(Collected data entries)
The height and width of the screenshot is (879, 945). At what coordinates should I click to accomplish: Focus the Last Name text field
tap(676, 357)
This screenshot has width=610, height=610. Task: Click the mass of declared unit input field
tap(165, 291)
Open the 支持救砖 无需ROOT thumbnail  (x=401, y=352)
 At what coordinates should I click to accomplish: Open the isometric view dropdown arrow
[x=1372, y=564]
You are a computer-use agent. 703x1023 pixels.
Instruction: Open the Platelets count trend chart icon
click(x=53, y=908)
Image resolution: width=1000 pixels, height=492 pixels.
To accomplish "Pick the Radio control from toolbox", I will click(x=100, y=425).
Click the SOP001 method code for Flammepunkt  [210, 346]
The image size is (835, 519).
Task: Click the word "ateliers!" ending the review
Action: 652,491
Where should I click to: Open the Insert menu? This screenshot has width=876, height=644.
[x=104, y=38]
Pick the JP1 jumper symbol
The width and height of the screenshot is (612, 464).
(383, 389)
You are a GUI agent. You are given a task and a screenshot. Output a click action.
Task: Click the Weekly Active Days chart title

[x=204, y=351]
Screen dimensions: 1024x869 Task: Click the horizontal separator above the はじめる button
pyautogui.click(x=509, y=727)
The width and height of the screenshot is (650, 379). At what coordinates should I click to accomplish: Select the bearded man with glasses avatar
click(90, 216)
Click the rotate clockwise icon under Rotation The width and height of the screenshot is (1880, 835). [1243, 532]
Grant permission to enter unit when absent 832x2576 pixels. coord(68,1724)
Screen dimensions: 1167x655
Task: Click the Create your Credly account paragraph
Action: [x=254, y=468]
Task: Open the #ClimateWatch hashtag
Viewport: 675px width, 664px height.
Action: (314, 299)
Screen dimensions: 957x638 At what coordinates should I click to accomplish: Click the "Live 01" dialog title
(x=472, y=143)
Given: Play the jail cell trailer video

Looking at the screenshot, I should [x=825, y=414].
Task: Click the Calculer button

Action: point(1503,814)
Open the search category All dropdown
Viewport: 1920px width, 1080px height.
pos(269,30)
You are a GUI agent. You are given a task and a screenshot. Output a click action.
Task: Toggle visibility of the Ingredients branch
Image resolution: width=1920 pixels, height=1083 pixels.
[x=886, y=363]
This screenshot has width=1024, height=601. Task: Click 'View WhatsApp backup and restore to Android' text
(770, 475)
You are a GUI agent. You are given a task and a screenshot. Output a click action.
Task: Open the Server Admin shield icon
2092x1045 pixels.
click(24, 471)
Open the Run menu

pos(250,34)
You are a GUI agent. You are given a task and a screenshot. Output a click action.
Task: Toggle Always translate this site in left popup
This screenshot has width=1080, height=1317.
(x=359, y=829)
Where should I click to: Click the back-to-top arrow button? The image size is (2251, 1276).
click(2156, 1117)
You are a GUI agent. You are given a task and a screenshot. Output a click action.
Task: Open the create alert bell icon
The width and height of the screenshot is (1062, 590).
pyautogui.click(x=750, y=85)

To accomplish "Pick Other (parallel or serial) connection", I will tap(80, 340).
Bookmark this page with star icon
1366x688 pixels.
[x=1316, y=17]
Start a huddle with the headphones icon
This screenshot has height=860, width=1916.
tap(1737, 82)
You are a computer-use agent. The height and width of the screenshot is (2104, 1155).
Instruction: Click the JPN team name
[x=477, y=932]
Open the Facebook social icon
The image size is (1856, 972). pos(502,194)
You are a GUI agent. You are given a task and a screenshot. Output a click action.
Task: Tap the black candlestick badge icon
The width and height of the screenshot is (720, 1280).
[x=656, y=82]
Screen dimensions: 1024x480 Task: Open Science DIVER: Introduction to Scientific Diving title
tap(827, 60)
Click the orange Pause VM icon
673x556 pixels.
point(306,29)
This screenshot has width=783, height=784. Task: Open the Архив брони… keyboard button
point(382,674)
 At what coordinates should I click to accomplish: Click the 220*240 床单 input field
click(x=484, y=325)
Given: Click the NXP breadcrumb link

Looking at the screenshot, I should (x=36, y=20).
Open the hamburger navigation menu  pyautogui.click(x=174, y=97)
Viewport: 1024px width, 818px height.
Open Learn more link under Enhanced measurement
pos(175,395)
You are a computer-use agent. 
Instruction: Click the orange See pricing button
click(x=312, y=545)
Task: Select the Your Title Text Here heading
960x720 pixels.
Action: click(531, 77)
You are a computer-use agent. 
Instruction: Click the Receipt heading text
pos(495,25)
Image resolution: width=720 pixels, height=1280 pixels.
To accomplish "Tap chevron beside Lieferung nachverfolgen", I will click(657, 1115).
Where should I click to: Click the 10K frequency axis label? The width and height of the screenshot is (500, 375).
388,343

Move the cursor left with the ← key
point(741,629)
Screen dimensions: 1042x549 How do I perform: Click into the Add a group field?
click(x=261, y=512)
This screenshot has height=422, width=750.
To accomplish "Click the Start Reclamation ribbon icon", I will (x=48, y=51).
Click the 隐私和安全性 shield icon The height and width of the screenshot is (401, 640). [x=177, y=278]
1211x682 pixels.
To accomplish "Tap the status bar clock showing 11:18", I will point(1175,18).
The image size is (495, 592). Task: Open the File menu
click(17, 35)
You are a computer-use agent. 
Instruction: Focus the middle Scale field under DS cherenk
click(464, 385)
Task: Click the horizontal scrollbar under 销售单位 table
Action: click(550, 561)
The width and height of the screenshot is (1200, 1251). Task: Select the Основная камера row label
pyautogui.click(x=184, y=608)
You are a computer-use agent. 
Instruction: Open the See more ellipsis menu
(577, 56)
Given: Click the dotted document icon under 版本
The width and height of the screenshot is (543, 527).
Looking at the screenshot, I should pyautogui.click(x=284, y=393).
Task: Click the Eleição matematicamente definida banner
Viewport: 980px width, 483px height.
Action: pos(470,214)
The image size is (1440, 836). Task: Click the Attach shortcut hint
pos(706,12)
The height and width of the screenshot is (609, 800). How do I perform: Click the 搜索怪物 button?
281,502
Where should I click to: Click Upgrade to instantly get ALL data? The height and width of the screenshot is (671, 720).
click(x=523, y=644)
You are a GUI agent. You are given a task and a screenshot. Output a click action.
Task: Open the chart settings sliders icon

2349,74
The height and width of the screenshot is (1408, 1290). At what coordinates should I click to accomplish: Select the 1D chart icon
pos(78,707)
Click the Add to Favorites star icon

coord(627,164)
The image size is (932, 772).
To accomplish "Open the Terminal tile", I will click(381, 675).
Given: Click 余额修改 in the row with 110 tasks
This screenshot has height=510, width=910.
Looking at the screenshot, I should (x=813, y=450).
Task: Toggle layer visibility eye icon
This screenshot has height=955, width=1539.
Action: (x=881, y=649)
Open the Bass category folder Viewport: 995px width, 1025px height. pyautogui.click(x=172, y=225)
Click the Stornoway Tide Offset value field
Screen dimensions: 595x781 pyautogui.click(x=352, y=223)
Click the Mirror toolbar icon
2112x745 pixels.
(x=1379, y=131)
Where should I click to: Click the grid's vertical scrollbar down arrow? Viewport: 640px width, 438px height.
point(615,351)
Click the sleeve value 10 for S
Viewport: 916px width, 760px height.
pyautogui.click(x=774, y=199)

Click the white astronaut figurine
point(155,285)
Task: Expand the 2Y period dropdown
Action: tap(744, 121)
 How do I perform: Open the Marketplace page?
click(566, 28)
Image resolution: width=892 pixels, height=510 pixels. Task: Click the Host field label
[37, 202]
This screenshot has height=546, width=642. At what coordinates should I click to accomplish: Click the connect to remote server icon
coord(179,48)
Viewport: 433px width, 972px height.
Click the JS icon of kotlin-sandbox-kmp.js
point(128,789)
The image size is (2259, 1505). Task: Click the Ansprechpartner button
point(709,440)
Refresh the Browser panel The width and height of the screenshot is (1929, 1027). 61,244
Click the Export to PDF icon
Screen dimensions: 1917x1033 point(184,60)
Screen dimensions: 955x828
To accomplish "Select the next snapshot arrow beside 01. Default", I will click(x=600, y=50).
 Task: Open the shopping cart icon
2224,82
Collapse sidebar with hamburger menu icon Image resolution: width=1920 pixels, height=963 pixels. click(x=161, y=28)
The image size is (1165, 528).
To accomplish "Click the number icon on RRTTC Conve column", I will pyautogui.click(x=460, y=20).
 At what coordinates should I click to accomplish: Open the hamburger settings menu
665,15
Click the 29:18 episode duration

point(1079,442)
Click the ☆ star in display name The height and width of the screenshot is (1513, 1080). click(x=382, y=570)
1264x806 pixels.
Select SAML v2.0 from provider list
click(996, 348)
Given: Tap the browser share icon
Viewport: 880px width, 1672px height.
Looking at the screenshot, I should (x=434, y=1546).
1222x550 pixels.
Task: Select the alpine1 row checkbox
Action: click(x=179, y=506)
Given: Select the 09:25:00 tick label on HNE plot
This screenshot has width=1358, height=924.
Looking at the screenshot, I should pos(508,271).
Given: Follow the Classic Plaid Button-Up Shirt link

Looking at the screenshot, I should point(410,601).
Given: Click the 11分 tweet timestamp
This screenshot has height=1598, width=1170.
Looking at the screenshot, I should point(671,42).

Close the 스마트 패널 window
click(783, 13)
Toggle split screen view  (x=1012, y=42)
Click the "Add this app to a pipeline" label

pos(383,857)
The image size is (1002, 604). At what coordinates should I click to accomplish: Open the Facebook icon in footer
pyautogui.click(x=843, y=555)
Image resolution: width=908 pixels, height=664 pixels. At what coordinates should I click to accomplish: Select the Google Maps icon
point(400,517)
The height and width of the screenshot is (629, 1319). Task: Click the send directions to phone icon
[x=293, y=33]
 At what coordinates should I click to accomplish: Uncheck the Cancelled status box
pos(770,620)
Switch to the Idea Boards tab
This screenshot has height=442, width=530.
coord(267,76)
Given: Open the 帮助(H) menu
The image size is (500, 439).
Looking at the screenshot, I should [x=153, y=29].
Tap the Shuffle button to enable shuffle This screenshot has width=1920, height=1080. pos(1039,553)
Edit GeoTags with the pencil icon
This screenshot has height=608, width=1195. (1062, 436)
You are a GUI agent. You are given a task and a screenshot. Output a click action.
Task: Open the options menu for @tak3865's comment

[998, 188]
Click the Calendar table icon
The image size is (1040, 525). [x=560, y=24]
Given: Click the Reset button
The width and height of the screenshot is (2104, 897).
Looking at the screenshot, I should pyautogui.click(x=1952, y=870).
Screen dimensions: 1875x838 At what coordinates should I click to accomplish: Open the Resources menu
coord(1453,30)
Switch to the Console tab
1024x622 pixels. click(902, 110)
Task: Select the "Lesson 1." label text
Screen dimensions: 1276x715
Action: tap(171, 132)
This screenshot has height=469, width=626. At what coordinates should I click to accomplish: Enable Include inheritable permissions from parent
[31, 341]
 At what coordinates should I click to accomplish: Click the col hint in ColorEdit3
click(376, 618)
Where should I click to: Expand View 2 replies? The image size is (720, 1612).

Problem requirements: Of the lines above, copy each one that contains the word "beside".

Solution to this task:
To accomplish "Tap chevron beside Lieferung nachverfolgen", I will click(657, 1115).
To accomplish "Select the next snapshot arrow beside 01. Default", I will click(x=600, y=50).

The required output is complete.